#### EXERCISE MATERIAL:
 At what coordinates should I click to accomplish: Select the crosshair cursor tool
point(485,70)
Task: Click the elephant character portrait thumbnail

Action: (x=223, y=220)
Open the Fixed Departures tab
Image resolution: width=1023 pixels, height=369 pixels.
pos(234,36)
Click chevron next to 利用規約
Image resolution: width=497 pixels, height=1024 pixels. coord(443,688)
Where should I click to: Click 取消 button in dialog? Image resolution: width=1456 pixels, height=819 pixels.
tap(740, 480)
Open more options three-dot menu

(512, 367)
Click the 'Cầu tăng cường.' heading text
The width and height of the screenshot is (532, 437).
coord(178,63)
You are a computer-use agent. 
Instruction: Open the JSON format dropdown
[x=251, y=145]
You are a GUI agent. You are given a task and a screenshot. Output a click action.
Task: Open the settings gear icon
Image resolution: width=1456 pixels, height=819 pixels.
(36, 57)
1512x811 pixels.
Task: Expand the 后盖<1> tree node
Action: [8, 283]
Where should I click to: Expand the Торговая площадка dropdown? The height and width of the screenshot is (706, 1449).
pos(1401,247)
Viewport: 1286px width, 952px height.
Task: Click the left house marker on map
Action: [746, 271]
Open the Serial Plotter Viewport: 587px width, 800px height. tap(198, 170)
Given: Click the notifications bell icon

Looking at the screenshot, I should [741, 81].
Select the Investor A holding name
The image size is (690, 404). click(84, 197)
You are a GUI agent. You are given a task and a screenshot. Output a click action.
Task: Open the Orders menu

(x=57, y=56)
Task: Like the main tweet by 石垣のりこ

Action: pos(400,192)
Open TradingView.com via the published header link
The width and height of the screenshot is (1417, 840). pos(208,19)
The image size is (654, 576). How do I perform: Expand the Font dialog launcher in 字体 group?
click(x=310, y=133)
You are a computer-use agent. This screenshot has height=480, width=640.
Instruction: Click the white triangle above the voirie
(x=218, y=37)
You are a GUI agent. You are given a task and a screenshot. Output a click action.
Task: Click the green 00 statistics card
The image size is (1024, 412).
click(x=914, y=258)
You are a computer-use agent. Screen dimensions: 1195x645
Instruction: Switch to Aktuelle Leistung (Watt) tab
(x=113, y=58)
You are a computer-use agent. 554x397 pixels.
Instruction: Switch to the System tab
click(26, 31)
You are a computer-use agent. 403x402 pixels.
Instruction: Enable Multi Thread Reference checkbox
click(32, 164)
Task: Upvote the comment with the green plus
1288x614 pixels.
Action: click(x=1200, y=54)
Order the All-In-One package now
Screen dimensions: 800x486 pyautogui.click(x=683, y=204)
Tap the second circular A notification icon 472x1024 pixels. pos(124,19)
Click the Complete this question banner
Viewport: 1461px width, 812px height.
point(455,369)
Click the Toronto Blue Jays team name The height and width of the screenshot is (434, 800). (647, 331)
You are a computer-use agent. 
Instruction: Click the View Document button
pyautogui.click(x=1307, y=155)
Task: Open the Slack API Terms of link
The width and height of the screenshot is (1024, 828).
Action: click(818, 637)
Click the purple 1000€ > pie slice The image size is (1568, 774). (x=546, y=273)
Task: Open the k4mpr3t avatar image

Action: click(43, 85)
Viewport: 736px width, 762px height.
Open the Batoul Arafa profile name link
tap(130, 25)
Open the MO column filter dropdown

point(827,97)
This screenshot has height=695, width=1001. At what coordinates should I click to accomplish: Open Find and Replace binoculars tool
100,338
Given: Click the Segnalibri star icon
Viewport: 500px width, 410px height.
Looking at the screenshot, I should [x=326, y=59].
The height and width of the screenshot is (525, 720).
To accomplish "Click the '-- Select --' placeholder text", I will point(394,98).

#### EXERCISE PROMPT:
Locate "Click the purple" in the material, then quote the line that contains it and all lines after it through the final one.

#### ANSWER BELOW:
Click the purple 1000€ > pie slice The image size is (1568, 774). (x=546, y=273)
Task: Open the k4mpr3t avatar image

Action: click(43, 85)
Viewport: 736px width, 762px height.
Open the Batoul Arafa profile name link
tap(130, 25)
Open the MO column filter dropdown

point(827,97)
This screenshot has height=695, width=1001. At what coordinates should I click to accomplish: Open Find and Replace binoculars tool
100,338
Given: Click the Segnalibri star icon
Viewport: 500px width, 410px height.
Looking at the screenshot, I should [x=326, y=59].
The height and width of the screenshot is (525, 720).
To accomplish "Click the '-- Select --' placeholder text", I will point(394,98).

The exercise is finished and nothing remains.